### Working data
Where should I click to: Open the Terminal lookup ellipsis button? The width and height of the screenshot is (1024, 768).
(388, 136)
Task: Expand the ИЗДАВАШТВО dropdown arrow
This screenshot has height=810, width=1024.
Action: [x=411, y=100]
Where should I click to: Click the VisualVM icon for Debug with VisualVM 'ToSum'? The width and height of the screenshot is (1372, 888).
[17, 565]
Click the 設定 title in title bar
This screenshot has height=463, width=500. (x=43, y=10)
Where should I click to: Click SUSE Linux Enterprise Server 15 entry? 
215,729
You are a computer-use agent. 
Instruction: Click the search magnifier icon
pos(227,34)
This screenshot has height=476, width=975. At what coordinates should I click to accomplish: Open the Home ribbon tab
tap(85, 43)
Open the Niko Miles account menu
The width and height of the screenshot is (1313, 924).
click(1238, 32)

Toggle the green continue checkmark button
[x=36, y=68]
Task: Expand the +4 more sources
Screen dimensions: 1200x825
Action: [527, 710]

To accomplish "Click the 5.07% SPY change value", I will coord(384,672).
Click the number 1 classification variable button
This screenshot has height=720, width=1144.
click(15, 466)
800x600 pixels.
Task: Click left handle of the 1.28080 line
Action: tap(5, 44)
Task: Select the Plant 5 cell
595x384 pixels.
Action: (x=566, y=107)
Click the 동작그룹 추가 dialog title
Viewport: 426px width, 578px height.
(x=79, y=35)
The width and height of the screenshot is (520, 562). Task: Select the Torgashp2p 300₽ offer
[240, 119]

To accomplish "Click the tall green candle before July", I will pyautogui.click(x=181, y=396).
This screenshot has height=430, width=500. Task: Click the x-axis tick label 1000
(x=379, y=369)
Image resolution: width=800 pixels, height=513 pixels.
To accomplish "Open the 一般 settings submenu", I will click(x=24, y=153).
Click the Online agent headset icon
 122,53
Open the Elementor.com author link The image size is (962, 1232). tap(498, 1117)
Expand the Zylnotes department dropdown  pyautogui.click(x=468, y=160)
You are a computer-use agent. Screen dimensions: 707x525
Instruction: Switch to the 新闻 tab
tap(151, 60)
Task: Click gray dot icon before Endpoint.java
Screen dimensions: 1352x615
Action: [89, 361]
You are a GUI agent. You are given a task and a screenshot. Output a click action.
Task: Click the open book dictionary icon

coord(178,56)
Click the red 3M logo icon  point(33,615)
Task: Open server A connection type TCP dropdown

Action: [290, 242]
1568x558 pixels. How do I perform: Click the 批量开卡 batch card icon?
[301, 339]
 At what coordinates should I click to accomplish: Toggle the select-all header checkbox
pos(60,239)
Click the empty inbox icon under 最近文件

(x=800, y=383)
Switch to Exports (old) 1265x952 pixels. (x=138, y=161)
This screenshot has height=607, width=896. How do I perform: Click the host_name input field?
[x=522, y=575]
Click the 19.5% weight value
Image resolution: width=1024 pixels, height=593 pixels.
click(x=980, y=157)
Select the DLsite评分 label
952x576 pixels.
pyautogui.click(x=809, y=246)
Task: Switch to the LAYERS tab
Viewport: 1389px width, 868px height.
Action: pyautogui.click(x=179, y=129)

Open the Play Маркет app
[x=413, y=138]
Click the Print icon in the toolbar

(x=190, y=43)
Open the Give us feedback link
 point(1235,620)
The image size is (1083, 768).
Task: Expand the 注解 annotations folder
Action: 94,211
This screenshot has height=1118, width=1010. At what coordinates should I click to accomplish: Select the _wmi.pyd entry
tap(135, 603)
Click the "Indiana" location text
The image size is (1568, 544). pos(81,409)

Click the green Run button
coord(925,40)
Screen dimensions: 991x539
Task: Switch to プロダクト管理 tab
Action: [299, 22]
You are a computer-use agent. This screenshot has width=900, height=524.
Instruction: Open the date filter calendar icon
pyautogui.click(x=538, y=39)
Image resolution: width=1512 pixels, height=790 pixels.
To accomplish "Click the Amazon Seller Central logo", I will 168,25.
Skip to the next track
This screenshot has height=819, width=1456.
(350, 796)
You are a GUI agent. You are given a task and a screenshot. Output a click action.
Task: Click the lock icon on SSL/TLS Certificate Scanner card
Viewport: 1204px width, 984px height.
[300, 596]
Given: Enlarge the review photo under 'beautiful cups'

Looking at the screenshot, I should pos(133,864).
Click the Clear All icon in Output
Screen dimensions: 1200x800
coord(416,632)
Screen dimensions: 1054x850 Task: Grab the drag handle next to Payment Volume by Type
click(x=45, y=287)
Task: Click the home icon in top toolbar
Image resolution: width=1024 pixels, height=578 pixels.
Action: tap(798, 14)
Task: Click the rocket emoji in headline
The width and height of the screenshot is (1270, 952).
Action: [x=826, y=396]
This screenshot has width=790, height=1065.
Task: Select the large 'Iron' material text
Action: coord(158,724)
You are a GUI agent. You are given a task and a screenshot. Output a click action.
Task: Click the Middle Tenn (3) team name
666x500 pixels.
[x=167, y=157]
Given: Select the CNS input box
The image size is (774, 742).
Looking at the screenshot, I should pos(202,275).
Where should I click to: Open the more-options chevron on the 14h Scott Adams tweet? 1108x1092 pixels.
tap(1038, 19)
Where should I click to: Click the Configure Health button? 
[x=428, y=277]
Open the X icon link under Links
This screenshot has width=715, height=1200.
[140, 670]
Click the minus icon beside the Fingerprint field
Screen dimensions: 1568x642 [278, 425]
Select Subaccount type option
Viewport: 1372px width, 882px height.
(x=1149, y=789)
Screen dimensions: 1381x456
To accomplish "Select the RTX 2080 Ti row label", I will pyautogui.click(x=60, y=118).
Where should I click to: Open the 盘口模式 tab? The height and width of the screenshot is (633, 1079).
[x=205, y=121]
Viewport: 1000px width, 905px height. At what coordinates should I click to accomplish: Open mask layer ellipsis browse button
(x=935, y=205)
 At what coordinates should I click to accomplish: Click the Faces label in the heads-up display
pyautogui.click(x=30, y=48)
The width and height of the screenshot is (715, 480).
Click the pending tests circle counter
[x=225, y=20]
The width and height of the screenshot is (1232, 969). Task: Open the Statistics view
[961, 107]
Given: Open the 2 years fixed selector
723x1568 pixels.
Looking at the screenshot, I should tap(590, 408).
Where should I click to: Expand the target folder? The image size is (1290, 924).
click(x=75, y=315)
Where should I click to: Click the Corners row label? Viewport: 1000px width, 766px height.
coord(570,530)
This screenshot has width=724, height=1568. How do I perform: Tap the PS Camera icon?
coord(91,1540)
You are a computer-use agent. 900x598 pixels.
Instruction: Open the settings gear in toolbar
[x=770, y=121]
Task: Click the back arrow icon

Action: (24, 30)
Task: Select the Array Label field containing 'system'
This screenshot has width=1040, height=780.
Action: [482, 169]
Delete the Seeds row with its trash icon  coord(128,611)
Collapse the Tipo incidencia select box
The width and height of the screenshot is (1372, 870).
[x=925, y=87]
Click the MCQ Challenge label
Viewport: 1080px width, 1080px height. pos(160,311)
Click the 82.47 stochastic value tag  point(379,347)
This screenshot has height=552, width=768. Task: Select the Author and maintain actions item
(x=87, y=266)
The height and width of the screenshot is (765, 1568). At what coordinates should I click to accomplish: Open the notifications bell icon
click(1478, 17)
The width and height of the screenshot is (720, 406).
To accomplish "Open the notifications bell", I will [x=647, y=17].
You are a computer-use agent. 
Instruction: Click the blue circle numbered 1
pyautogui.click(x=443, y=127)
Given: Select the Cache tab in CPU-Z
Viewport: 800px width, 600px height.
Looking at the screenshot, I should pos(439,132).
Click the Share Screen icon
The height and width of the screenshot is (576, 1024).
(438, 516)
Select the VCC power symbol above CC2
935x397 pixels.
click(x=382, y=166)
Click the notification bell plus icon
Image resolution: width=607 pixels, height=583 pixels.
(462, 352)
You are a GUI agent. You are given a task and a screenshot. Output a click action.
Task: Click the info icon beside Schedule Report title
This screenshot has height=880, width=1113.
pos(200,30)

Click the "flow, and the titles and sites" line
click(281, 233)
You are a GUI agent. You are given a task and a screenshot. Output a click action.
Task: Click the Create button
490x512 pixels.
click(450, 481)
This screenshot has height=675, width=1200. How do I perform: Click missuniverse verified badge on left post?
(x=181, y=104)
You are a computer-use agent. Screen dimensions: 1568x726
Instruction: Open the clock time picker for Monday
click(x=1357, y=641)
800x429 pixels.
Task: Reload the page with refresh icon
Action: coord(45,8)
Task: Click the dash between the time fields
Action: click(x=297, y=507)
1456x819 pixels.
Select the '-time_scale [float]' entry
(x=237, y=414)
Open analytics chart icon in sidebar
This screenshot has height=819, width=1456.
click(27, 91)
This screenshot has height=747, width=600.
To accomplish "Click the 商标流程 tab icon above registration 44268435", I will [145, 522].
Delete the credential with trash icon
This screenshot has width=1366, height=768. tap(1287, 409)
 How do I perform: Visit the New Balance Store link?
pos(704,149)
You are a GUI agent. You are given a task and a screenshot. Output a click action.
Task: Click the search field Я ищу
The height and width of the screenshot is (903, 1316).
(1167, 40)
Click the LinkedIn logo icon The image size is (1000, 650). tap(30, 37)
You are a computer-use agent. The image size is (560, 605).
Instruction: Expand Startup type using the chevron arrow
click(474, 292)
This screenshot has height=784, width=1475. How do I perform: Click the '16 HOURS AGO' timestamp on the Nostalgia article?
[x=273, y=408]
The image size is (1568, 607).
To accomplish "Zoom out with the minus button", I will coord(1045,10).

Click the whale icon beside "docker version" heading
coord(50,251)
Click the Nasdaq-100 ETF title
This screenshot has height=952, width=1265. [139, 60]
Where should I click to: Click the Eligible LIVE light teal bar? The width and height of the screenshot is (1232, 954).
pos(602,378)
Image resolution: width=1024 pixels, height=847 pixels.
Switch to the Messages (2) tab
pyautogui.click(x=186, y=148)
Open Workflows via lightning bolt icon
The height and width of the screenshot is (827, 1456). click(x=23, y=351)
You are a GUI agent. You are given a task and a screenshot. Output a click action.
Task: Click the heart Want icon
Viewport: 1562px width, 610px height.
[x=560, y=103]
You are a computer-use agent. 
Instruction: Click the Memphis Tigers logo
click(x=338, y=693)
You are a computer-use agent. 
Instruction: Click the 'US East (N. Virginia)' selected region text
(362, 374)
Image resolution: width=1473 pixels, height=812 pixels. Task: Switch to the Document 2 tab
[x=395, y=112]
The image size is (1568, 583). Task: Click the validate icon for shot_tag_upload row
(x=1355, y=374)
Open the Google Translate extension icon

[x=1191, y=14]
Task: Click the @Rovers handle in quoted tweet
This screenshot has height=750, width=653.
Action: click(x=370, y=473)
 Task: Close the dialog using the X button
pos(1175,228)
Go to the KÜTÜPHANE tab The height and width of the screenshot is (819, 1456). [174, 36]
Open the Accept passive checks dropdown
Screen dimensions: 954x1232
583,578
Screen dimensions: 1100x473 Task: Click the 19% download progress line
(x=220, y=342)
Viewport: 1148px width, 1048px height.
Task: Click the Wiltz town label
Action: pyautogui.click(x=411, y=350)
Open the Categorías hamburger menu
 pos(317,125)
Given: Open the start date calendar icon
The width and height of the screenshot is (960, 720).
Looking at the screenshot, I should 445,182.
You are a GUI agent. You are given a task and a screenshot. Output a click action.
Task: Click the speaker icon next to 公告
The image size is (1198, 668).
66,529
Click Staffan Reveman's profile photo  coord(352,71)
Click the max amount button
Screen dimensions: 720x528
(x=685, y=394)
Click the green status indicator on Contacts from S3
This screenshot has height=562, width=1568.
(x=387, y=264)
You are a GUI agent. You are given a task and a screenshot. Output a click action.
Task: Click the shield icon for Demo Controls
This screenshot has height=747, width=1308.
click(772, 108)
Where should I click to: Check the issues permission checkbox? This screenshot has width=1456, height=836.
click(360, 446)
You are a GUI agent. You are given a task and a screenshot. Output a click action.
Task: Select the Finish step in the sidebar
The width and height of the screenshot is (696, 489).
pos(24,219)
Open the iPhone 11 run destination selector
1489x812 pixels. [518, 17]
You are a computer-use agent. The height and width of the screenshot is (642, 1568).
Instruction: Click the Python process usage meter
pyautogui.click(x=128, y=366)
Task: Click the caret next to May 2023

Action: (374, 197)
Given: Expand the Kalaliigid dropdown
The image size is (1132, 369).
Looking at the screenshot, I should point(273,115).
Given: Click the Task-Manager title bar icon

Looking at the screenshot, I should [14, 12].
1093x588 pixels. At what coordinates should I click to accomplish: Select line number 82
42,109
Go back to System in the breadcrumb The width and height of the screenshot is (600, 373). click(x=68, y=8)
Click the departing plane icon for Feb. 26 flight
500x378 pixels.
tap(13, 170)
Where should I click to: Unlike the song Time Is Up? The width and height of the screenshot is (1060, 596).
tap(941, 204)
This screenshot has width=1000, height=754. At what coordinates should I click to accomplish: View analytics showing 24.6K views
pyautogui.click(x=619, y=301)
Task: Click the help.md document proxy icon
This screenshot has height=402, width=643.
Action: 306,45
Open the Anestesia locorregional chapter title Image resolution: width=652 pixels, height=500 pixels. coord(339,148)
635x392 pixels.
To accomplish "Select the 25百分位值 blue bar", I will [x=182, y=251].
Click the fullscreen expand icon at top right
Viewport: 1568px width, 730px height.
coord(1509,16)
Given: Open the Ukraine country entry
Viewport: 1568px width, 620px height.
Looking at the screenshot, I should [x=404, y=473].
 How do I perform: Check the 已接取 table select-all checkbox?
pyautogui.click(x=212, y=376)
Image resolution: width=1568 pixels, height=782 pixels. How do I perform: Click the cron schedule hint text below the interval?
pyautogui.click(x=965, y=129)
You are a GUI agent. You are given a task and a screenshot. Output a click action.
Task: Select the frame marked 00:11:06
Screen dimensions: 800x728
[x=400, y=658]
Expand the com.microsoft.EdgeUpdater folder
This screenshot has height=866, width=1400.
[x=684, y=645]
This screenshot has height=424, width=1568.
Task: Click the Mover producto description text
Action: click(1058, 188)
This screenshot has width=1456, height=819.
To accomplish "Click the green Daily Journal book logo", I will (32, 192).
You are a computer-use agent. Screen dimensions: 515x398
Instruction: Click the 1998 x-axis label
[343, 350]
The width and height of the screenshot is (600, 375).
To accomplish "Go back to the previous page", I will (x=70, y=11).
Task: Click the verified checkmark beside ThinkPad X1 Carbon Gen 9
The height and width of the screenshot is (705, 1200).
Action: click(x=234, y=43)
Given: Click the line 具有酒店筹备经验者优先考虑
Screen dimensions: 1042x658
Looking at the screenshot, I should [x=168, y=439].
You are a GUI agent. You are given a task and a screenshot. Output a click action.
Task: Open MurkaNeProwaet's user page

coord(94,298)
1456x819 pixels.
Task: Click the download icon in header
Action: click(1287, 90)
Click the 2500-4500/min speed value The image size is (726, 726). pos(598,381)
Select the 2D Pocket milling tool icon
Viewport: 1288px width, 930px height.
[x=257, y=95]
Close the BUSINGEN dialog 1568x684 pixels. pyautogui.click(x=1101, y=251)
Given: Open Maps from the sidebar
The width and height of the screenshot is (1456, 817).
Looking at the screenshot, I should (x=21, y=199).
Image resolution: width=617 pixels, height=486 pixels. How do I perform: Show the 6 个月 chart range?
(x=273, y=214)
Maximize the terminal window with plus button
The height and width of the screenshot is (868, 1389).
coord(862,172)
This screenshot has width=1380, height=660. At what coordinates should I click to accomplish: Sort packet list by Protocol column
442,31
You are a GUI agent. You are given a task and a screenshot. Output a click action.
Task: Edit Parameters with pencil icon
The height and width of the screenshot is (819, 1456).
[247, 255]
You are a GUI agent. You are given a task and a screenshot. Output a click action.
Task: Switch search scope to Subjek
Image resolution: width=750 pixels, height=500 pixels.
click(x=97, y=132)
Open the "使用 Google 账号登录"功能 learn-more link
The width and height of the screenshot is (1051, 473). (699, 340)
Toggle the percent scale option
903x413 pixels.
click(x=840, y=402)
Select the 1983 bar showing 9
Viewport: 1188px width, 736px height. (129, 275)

### Written exercise
Turn the lines of the records from the one holding "This screenshot has height=747, width=600." through the one holding "pos(602,378)", inclusive, into a Markdown table with the columns Row and Entry, where Row is a running number and Entry is the line itself. Skip any blank lines.

### In response
| Row | Entry |
|---|---|
| 1 | This screenshot has height=747, width=600. |
| 2 | To accomplish "Click the 商标流程 tab icon above registration 44268435", I will [145, 522]. |
| 3 | Delete the credential with trash icon |
| 4 | This screenshot has width=1366, height=768. tap(1287, 409) |
| 5 |  How do I perform: Visit the New Balance Store link? |
| 6 | pos(704,149) |
| 7 | You are a GUI agent. You are given a task and a screenshot. Output a click action. |
| 8 | Task: Click the search field Я ищу |
| 9 | The height and width of the screenshot is (903, 1316). |
| 10 | (1167, 40) |
| 11 | Click the LinkedIn logo icon The image size is (1000, 650). tap(30, 37) |
| 12 | You are a computer-use agent. The image size is (560, 605). |
| 13 | Instruction: Expand Startup type using the chevron arrow |
| 14 | click(474, 292) |
| 15 | This screenshot has height=784, width=1475. How do I perform: Click the '16 HOURS AGO' timestamp on the Nostalgia article? |
| 16 | [x=273, y=408] |
| 17 | The image size is (1568, 607). |
| 18 | To accomplish "Zoom out with the minus button", I will coord(1045,10). |
| 19 | Click the whale icon beside "docker version" heading |
| 20 | coord(50,251) |
| 21 | Click the Nasdaq-100 ETF title |
| 22 | This screenshot has height=952, width=1265. [139, 60] |
| 23 | Where should I click to: Click the Eligible LIVE light teal bar? The width and height of the screenshot is (1232, 954). |
| 24 | pos(602,378) |